* [DATA LINES]:

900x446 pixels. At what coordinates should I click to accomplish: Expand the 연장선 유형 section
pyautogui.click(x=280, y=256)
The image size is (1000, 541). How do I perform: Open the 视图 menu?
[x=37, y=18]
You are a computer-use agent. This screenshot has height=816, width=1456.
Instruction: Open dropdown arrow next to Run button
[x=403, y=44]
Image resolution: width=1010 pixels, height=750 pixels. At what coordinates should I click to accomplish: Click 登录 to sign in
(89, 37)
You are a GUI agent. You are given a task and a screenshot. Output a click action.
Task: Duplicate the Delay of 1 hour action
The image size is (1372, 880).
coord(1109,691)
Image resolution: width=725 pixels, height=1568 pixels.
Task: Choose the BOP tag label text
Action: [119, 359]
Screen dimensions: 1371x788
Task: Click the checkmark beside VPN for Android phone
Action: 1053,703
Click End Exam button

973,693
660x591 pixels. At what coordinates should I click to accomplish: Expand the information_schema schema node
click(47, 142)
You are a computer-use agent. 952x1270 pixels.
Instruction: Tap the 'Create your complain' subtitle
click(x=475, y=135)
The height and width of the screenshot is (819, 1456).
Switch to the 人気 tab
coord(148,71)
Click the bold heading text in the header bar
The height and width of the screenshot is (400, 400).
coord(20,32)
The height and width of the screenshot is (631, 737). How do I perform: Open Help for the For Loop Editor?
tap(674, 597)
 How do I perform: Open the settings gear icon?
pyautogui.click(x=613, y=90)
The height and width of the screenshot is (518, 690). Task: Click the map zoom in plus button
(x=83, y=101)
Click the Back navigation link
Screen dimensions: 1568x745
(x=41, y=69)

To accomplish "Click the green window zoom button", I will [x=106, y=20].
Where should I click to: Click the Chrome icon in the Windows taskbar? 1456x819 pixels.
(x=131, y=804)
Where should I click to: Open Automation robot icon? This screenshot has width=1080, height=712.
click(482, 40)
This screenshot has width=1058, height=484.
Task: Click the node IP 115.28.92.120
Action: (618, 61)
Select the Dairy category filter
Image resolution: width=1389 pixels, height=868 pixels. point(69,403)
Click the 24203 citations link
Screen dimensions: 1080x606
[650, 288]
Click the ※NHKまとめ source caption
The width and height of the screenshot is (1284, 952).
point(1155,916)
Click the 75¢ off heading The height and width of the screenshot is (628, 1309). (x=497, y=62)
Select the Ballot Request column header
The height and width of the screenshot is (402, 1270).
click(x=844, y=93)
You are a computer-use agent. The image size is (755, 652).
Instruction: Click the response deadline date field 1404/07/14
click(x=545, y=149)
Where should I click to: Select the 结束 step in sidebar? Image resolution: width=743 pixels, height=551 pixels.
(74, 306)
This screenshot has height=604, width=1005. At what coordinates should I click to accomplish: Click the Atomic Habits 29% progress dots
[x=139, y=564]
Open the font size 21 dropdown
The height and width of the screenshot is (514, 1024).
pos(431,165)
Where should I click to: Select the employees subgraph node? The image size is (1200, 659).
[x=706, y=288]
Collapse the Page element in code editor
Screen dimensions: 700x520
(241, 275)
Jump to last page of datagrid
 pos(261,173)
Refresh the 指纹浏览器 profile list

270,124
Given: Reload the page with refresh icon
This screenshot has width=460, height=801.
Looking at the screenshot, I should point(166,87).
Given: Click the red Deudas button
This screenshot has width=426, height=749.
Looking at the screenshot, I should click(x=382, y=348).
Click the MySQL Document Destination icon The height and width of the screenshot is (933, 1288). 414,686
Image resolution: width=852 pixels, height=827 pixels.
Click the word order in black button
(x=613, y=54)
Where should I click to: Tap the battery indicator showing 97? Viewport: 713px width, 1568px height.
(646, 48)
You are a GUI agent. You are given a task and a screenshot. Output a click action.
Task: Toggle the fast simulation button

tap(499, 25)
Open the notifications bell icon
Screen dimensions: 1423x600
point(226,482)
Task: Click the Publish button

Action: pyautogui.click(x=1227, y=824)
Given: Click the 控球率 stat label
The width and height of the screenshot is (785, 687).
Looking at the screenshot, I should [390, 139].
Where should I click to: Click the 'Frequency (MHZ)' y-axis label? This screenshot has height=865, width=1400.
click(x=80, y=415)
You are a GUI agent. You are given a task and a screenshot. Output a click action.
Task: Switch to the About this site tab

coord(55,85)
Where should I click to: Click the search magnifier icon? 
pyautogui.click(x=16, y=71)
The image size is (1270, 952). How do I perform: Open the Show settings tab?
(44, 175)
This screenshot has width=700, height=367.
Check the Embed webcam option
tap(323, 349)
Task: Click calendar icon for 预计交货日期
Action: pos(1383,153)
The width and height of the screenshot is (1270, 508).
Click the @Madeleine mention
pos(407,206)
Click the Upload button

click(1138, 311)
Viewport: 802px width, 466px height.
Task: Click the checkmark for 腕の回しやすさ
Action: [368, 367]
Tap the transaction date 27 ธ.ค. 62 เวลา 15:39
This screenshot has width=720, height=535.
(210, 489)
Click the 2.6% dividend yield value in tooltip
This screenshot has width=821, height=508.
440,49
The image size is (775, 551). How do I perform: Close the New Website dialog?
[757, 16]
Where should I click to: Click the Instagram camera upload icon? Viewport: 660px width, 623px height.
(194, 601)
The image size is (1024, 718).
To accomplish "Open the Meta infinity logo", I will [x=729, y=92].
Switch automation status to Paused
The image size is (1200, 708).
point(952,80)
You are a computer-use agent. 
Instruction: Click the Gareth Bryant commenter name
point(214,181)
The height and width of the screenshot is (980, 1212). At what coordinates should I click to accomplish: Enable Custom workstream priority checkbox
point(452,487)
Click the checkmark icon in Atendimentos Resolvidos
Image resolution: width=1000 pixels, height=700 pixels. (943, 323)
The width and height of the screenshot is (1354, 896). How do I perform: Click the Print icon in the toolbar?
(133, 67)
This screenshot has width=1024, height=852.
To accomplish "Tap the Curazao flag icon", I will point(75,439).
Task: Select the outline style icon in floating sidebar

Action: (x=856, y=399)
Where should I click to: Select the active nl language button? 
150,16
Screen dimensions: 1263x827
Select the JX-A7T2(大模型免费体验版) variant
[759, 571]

* [REQUEST]: Copy out every one of the items above, character for character.

* [FINAL ANSWER]:
900x446 pixels. At what coordinates should I click to accomplish: Expand the 연장선 유형 section
pyautogui.click(x=280, y=256)
The image size is (1000, 541). How do I perform: Open the 视图 menu?
[x=37, y=18]
You are a computer-use agent. This screenshot has height=816, width=1456.
Instruction: Open dropdown arrow next to Run button
[x=403, y=44]
Image resolution: width=1010 pixels, height=750 pixels. At what coordinates should I click to accomplish: Click 登录 to sign in
(89, 37)
You are a GUI agent. You are given a task and a screenshot. Output a click action.
Task: Duplicate the Delay of 1 hour action
The image size is (1372, 880).
coord(1109,691)
Image resolution: width=725 pixels, height=1568 pixels.
Task: Choose the BOP tag label text
Action: [119, 359]
Screen dimensions: 1371x788
Task: Click the checkmark beside VPN for Android phone
Action: 1053,703
Click End Exam button

973,693
660x591 pixels. At what coordinates should I click to accomplish: Expand the information_schema schema node
click(47, 142)
You are a computer-use agent. 952x1270 pixels.
Instruction: Tap the 'Create your complain' subtitle
click(x=475, y=135)
The height and width of the screenshot is (819, 1456).
Switch to the 人気 tab
coord(148,71)
Click the bold heading text in the header bar
The height and width of the screenshot is (400, 400).
coord(20,32)
The height and width of the screenshot is (631, 737). How do I perform: Open Help for the For Loop Editor?
tap(674, 597)
 How do I perform: Open the settings gear icon?
pyautogui.click(x=613, y=90)
The height and width of the screenshot is (518, 690). Task: Click the map zoom in plus button
(x=83, y=101)
Click the Back navigation link
Screen dimensions: 1568x745
(x=41, y=69)

To accomplish "Click the green window zoom button", I will [x=106, y=20].
Where should I click to: Click the Chrome icon in the Windows taskbar? 1456x819 pixels.
(x=131, y=804)
Where should I click to: Open Automation robot icon? This screenshot has width=1080, height=712.
click(482, 40)
This screenshot has width=1058, height=484.
Task: Click the node IP 115.28.92.120
Action: (618, 61)
Select the Dairy category filter
Image resolution: width=1389 pixels, height=868 pixels. point(69,403)
Click the 24203 citations link
Screen dimensions: 1080x606
[650, 288]
Click the ※NHKまとめ source caption
The width and height of the screenshot is (1284, 952).
point(1155,916)
Click the 75¢ off heading The height and width of the screenshot is (628, 1309). (x=497, y=62)
Select the Ballot Request column header
The height and width of the screenshot is (402, 1270).
click(x=844, y=93)
You are a computer-use agent. The image size is (755, 652).
Instruction: Click the response deadline date field 1404/07/14
click(x=545, y=149)
Where should I click to: Select the 结束 step in sidebar? Image resolution: width=743 pixels, height=551 pixels.
(74, 306)
This screenshot has height=604, width=1005. At what coordinates should I click to accomplish: Click the Atomic Habits 29% progress dots
[x=139, y=564]
Open the font size 21 dropdown
The height and width of the screenshot is (514, 1024).
pos(431,165)
Where should I click to: Select the employees subgraph node? The image size is (1200, 659).
[x=706, y=288]
Collapse the Page element in code editor
Screen dimensions: 700x520
(241, 275)
Jump to last page of datagrid
 pos(261,173)
Refresh the 指纹浏览器 profile list

270,124
Given: Reload the page with refresh icon
This screenshot has width=460, height=801.
Looking at the screenshot, I should point(166,87).
Given: Click the red Deudas button
This screenshot has width=426, height=749.
Looking at the screenshot, I should click(x=382, y=348).
Click the MySQL Document Destination icon The height and width of the screenshot is (933, 1288). 414,686
Image resolution: width=852 pixels, height=827 pixels.
Click the word order in black button
(x=613, y=54)
Where should I click to: Tap the battery indicator showing 97? Viewport: 713px width, 1568px height.
(646, 48)
You are a GUI agent. You are given a task and a screenshot. Output a click action.
Task: Toggle the fast simulation button

tap(499, 25)
Open the notifications bell icon
Screen dimensions: 1423x600
point(226,482)
Task: Click the Publish button

Action: pyautogui.click(x=1227, y=824)
Given: Click the 控球率 stat label
The width and height of the screenshot is (785, 687).
Looking at the screenshot, I should [390, 139].
Where should I click to: Click the 'Frequency (MHZ)' y-axis label? This screenshot has height=865, width=1400.
click(x=80, y=415)
You are a GUI agent. You are given a task and a screenshot. Output a click action.
Task: Switch to the About this site tab

coord(55,85)
Where should I click to: Click the search magnifier icon? 
pyautogui.click(x=16, y=71)
The image size is (1270, 952). How do I perform: Open the Show settings tab?
(44, 175)
This screenshot has width=700, height=367.
Check the Embed webcam option
tap(323, 349)
Task: Click calendar icon for 预计交货日期
Action: pos(1383,153)
The width and height of the screenshot is (1270, 508).
Click the @Madeleine mention
pos(407,206)
Click the Upload button

click(1138, 311)
Viewport: 802px width, 466px height.
Task: Click the checkmark for 腕の回しやすさ
Action: [368, 367]
Tap the transaction date 27 ธ.ค. 62 เวลา 15:39
This screenshot has width=720, height=535.
(210, 489)
Click the 2.6% dividend yield value in tooltip
This screenshot has width=821, height=508.
440,49
The image size is (775, 551). How do I perform: Close the New Website dialog?
[757, 16]
Where should I click to: Click the Instagram camera upload icon? Viewport: 660px width, 623px height.
(194, 601)
The image size is (1024, 718).
To accomplish "Open the Meta infinity logo", I will [x=729, y=92].
Switch automation status to Paused
The image size is (1200, 708).
point(952,80)
You are a computer-use agent. 
Instruction: Click the Gareth Bryant commenter name
point(214,181)
The height and width of the screenshot is (980, 1212). At what coordinates should I click to accomplish: Enable Custom workstream priority checkbox
point(452,487)
Click the checkmark icon in Atendimentos Resolvidos
Image resolution: width=1000 pixels, height=700 pixels. (943, 323)
The width and height of the screenshot is (1354, 896). How do I perform: Click the Print icon in the toolbar?
(133, 67)
This screenshot has width=1024, height=852.
To accomplish "Tap the Curazao flag icon", I will point(75,439).
Task: Select the outline style icon in floating sidebar

Action: (x=856, y=399)
Where should I click to: Select the active nl language button? 
150,16
Screen dimensions: 1263x827
Select the JX-A7T2(大模型免费体验版) variant
[759, 571]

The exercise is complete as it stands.